▶ _EXCERPT_
──────────

Strings of T-shirts hang on clotheslines around the exterior of the Penn Women's Center. Adorned with slogans condemning violence toward women, they flap peacefully in the wind.
It is the 30th anniversary of the creation of the Penn Women's Center -- a commemoration of the 1973 sit-in by a group of University women to demand better services for females on campus.
"This day is to pay tribute to the 200 women that sat here and said this institution can do better," says Ellie DiLapi, director of the Women's Center.
The shirts demonstrate the continued dedication of the center since its inception to combat violence against women. They are a part of the annual clothesline project and the Take Back the Night event, aiming to increase awareness of sexual violence on campus and celebrate the survivors of violence.
College freshman Niva Kramek, a member of Penn for Choice -- a group that works with the Women's Center -- was out on the walk handing out flyers.
"We want to let people know we're here," she says. "That they can come in any time for anything, even if it's just to chat or have a cup of coffee."
Throughout the day, women have come to the center to sit down, have some food and commemorate the historic sit-in.
One of the first women's centers in the country, and the first to offer services to victims of sexual violence, the Penn Women's Center offers counseling, educational, academic and a variety of other programs and has had an impact locally, nationally and even internationally.

──────────

▶ _EXTRACTED RECORDS_
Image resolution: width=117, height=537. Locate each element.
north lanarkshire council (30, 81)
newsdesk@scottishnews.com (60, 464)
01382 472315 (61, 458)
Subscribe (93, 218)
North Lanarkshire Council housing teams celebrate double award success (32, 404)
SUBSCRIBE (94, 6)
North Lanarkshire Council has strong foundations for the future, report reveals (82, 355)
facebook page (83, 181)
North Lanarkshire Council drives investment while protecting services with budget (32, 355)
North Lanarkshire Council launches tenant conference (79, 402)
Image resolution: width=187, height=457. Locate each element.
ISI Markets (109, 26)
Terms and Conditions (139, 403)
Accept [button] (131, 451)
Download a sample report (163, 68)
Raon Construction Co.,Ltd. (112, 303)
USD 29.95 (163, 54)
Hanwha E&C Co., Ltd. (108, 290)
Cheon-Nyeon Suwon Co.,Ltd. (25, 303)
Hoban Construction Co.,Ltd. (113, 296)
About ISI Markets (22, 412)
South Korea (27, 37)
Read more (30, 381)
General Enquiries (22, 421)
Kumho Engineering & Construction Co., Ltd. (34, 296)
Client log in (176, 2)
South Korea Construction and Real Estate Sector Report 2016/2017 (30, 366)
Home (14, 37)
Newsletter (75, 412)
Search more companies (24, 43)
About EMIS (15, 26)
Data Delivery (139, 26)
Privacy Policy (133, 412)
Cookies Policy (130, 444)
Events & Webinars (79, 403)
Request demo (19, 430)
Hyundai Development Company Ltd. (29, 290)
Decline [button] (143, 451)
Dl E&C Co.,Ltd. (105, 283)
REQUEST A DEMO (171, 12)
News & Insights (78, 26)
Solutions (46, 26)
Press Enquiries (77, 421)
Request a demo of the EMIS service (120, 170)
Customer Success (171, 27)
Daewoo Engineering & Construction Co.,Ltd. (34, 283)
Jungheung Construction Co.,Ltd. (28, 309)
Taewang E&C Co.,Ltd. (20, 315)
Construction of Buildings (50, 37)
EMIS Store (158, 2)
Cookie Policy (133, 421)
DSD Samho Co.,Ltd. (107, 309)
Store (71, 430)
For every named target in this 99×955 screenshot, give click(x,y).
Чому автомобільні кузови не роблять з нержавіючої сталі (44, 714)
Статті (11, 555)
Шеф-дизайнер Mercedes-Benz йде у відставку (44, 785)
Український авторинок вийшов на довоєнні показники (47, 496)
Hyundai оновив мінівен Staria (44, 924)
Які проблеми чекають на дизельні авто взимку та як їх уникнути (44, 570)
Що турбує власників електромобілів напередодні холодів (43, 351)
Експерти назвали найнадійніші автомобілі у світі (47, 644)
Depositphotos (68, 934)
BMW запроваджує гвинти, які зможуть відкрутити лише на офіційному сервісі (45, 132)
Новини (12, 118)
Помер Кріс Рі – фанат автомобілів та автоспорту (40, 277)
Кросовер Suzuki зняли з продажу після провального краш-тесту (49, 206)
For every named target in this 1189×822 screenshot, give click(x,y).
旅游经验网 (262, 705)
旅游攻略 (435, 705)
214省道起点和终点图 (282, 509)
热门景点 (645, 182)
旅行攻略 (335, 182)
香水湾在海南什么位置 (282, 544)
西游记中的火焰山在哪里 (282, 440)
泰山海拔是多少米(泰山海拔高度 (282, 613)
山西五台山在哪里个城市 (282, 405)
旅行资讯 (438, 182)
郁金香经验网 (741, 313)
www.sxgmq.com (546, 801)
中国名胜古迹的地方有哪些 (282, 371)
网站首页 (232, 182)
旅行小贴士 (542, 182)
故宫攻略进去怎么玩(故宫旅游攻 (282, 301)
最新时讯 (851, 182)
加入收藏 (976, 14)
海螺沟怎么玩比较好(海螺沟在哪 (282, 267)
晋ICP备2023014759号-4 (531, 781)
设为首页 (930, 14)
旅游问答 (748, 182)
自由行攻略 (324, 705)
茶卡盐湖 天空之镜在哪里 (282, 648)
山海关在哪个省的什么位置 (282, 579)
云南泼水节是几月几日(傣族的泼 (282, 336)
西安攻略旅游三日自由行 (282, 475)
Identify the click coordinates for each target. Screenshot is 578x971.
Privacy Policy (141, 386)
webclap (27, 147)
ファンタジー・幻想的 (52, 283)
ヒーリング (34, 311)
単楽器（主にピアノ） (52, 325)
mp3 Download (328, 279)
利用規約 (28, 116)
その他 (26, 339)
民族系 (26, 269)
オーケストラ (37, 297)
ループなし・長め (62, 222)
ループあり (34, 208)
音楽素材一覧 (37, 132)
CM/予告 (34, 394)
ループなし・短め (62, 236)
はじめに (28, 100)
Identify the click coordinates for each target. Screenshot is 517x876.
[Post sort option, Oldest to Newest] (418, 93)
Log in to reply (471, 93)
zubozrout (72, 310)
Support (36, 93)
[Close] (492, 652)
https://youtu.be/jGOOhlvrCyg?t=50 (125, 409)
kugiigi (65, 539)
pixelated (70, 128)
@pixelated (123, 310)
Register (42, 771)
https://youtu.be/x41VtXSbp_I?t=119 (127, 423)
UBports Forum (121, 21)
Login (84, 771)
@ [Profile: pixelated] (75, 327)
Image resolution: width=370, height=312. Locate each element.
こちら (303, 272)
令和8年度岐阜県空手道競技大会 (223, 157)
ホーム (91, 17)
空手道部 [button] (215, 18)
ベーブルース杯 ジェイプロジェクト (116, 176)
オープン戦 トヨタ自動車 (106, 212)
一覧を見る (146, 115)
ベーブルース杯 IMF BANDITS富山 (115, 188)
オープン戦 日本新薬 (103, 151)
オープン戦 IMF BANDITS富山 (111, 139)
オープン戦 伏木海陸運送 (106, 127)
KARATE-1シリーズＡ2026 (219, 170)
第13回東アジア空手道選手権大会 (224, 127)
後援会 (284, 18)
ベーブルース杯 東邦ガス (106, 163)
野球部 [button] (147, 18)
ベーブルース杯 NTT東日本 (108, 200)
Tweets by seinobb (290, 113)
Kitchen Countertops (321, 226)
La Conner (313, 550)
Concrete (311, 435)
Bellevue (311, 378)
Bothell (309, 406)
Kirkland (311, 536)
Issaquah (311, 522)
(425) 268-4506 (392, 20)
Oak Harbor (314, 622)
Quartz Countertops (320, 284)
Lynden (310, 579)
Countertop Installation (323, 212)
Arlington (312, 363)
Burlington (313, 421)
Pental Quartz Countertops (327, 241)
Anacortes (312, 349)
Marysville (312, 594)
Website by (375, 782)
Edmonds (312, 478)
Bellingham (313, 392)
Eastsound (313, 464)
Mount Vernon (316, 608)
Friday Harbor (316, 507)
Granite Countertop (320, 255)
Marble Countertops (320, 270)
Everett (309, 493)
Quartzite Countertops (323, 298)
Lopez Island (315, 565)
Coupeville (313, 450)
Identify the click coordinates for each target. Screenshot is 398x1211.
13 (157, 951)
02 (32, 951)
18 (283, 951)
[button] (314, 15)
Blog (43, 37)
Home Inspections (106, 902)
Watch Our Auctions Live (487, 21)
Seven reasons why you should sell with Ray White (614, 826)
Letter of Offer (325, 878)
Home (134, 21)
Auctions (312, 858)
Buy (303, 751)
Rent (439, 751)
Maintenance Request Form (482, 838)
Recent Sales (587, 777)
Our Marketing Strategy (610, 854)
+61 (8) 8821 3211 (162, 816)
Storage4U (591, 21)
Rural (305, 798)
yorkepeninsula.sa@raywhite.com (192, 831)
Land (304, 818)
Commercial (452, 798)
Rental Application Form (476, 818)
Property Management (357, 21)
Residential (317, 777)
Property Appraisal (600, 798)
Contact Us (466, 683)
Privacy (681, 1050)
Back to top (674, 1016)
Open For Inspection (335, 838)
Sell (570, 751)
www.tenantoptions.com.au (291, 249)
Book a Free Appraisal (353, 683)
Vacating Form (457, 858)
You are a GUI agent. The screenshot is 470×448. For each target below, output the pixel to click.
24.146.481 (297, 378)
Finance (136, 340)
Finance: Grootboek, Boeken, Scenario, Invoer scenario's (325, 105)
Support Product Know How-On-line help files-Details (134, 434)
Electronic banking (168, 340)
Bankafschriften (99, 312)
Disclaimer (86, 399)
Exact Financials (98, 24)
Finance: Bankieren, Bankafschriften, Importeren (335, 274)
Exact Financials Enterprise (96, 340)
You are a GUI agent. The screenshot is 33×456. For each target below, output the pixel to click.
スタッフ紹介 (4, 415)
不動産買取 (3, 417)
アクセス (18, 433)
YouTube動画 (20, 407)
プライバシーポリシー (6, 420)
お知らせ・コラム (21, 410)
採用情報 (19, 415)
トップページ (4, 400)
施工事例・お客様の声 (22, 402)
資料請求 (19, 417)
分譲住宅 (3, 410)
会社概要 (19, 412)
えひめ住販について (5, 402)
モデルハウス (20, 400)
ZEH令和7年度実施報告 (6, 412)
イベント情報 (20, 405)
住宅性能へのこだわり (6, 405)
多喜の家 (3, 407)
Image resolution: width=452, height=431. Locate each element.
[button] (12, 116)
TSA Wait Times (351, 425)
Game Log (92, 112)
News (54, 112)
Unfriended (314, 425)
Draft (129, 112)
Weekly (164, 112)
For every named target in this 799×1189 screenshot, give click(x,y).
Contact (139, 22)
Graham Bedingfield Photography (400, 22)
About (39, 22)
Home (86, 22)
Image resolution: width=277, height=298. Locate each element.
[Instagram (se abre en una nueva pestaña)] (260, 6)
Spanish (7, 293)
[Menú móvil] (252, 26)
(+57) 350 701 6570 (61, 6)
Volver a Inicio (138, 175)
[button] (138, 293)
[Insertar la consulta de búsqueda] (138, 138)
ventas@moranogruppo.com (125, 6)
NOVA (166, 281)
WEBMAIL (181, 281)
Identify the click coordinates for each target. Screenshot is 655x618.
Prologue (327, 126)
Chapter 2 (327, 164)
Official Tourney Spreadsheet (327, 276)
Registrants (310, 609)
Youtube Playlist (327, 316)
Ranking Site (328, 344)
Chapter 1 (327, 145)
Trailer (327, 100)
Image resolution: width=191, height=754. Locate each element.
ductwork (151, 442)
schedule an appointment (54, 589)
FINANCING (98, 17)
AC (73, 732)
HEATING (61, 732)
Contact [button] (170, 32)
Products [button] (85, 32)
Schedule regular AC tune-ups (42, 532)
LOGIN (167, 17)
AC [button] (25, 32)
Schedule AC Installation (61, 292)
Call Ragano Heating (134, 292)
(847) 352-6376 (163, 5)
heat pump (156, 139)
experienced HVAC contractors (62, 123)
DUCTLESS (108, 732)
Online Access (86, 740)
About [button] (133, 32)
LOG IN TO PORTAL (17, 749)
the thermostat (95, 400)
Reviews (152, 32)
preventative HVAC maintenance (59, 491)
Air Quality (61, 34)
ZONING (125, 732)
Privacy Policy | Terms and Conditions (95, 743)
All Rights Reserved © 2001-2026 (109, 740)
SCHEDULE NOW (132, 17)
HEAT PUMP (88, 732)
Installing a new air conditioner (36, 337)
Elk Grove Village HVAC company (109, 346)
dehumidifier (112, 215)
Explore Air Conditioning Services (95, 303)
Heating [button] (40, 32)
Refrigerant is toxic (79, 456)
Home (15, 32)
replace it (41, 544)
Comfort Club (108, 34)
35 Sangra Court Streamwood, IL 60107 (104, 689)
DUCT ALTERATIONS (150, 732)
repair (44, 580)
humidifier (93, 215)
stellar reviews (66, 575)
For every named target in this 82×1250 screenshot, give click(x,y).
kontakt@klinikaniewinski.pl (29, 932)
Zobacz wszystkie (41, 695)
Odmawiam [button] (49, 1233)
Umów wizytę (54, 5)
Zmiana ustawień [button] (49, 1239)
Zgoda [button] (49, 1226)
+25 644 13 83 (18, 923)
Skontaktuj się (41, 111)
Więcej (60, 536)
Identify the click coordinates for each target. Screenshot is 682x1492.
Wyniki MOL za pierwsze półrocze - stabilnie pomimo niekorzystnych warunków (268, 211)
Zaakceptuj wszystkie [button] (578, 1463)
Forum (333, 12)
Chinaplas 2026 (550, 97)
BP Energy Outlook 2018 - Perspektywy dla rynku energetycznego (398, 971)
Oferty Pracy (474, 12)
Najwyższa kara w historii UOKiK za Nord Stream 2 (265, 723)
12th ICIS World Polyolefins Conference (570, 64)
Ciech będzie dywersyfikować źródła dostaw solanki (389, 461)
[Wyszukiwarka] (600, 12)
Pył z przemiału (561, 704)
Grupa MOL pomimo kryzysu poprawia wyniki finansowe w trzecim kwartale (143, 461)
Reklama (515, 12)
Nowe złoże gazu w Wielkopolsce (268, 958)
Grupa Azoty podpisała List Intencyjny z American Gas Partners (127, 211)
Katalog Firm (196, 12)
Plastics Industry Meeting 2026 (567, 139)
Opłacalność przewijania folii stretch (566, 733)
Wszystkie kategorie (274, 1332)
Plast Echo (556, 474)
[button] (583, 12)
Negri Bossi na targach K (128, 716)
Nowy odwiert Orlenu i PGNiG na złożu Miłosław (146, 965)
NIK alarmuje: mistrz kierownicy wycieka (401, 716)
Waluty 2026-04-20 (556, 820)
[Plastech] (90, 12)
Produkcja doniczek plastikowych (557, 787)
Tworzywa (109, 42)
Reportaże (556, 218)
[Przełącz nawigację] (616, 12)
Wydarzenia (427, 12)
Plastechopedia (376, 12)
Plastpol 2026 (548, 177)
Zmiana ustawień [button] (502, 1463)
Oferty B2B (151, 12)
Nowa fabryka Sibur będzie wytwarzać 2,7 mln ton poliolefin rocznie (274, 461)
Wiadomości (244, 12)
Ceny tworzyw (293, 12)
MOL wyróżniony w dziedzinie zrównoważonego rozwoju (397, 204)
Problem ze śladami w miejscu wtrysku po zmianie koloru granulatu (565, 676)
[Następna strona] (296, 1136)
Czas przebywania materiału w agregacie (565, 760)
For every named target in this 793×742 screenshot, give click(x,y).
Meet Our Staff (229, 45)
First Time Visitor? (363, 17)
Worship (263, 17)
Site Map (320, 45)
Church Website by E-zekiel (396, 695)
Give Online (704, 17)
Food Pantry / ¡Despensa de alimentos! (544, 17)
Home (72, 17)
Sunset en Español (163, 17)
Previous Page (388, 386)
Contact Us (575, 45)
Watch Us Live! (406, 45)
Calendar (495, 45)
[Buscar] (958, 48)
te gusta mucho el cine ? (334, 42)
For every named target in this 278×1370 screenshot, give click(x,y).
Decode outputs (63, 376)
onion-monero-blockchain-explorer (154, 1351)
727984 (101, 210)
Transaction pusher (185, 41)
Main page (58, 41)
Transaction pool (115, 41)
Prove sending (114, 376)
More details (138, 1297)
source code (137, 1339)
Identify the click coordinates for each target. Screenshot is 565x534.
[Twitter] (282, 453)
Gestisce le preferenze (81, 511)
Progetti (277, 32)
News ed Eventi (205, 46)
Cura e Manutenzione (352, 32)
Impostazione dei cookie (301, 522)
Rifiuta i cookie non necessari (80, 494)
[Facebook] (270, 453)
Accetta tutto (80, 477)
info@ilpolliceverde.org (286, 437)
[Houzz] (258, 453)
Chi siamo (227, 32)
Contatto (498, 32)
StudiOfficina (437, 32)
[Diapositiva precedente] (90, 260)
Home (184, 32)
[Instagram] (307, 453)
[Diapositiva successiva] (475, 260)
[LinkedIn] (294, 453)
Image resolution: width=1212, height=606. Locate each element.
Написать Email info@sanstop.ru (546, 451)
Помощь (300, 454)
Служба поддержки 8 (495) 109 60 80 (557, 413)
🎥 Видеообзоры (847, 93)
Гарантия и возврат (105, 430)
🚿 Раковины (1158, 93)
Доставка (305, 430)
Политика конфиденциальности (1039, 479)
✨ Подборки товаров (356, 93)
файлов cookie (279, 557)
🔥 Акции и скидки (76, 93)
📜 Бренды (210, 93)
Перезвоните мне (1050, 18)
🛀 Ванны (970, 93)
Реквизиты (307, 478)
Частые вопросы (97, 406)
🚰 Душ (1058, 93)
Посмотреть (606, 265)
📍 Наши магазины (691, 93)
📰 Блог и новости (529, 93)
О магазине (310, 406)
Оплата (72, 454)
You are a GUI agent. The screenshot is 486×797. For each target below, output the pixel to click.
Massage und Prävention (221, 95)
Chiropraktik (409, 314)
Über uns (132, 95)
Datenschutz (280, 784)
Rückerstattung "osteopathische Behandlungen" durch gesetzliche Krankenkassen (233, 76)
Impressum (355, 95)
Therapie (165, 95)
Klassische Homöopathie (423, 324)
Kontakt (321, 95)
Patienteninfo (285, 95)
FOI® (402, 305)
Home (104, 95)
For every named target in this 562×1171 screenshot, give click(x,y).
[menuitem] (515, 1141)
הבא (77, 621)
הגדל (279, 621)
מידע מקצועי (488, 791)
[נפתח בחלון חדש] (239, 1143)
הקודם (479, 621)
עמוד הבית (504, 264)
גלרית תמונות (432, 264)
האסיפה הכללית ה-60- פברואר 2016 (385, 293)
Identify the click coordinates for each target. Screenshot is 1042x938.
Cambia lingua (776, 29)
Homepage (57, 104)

──────────

▶ _STATED EXERCISE 1_
Which kinds of programs does the Penn Women's Center article name as offered by the center? List each one.
▶ _STATED EXERCISE 2_
Write the next part of the article about the Penn Women's Center anniversary.
The records are separate material and have nothing to do with the article about the Penn Women's Center.

▶ _OUTPUT 1_
Counseling, educational, academic

▶ _OUTPUT 2_
The center has led to "much more of a women's voice on campus," says Gloria Gay, associate director at the center. She credits the center for helping to open doors for women on campus, leading to several female deans and the first female president of the Ivy League.
"If this sit-in didn't happen, all of these wouldn't have happened."
Indeed, 30 years ago Penn's campus felt very different.
In April 1973, following the rape of five women on campus in the span of three days, the Women for Equal Opportunity at the University of Pennsylvania staged a sit-in at College Hall to demand the establishment of a women's center, as well as self-defense classes, better lighting and security, hiring more female security officers and gynecologists, extension of bus services, expansion of University policy for rape victims and the publication of crime statistics in The Daily Pennsylvanian.
After four days, they won.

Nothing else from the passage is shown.